> _Kutipan Terpilih_

##############################

Pemisahan permukaan dari bak clarifier dilakukan secara over flow ke bak aeration. Air kotor dari sanitary mengalir secara langsung ke bak aeration.
Dalam bak aeration ditambahkan nutrient. Selain itu, untuk menciptakan lingkungan aerobic bak ini dilengkapi pula dengan aerator.
Treatment dengan biological ini mengirangi dan menghilangkan benda-benda organic (BOD dan COD). Setelah treatment dengan biological, air
kotor bersama lumpur dikirim ke bak aeration kembali, sebagai lumpur dikirim ke bak thickener.
Pemisahan pemurnian air dari bak sedimentasi mengalir dari atas ke Impounding Basin. Unit Sewage and Effluent Water Treatment dirancang untuk
system waste water treatment yang bertujuan memproses buangan seluruh kegiatan dari unit proses dan area pertangkian dalam batas-batas effluent
yang ditetapkan air bersih. Kapasitas unit ini sebesar 600m3/jam dimana kecepatan effluent didesain untuk penyesuaian kapasitas 180 mm/hari curah
hujan di area proses dan utilitas.

##############################

> _Tugas yang Dikerjakan_
Salin kembali seluruh kutipan tentang pengolahan air limbah di atas tanpa mengubah satu kata pun.

[Data Tersimpan]
##############################

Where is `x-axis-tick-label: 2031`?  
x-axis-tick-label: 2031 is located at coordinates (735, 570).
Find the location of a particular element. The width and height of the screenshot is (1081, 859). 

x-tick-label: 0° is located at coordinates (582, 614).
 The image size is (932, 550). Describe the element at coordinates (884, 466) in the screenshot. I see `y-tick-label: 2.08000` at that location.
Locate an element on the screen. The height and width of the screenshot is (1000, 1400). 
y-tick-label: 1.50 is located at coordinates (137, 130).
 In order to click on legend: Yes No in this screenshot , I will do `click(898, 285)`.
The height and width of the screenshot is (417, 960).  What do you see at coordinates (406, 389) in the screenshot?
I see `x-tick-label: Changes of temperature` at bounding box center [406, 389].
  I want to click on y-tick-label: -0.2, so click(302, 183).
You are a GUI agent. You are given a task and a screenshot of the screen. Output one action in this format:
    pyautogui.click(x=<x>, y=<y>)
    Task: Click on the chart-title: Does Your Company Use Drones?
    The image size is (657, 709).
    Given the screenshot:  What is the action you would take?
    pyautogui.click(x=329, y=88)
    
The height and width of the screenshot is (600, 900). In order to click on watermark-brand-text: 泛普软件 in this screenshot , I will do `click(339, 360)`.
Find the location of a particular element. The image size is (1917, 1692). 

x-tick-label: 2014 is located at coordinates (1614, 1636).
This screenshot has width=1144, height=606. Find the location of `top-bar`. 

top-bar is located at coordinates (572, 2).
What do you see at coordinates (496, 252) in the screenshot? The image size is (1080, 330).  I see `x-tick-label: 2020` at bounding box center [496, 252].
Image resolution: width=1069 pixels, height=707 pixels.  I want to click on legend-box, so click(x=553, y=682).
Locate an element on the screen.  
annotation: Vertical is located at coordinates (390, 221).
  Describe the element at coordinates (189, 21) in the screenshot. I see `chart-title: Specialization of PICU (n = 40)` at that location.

##############################

> _Jawaban Tugas_
Pemisahan permukaan dari bak clarifier dilakukan secara over flow ke bak aeration. Air kotor dari sanitary mengalir secara langsung ke bak aeration.
Dalam bak aeration ditambahkan nutrient. Selain itu, untuk menciptakan lingkungan aerobic bak ini dilengkapi pula dengan aerator.
Treatment dengan biological ini mengirangi dan menghilangkan benda-benda organic (BOD dan COD). Setelah treatment dengan biological, air
kotor bersama lumpur dikirim ke bak aeration kembali, sebagai lumpur dikirim ke bak thickener.
Pemisahan pemurnian air dari bak sedimentasi mengalir dari atas ke Impounding Basin. Unit Sewage and Effluent Water Treatment dirancang untuk
system waste water treatment yang bertujuan memproses buangan seluruh kegiatan dari unit proses dan area pertangkian dalam batas-batas effluent
yang ditetapkan air bersih. Kapasitas unit ini sebesar 600m3/jam dimana kecepatan effluent didesain untuk penyesuaian kapasitas 180 mm/hari curah
hujan di area proses dan utilitas.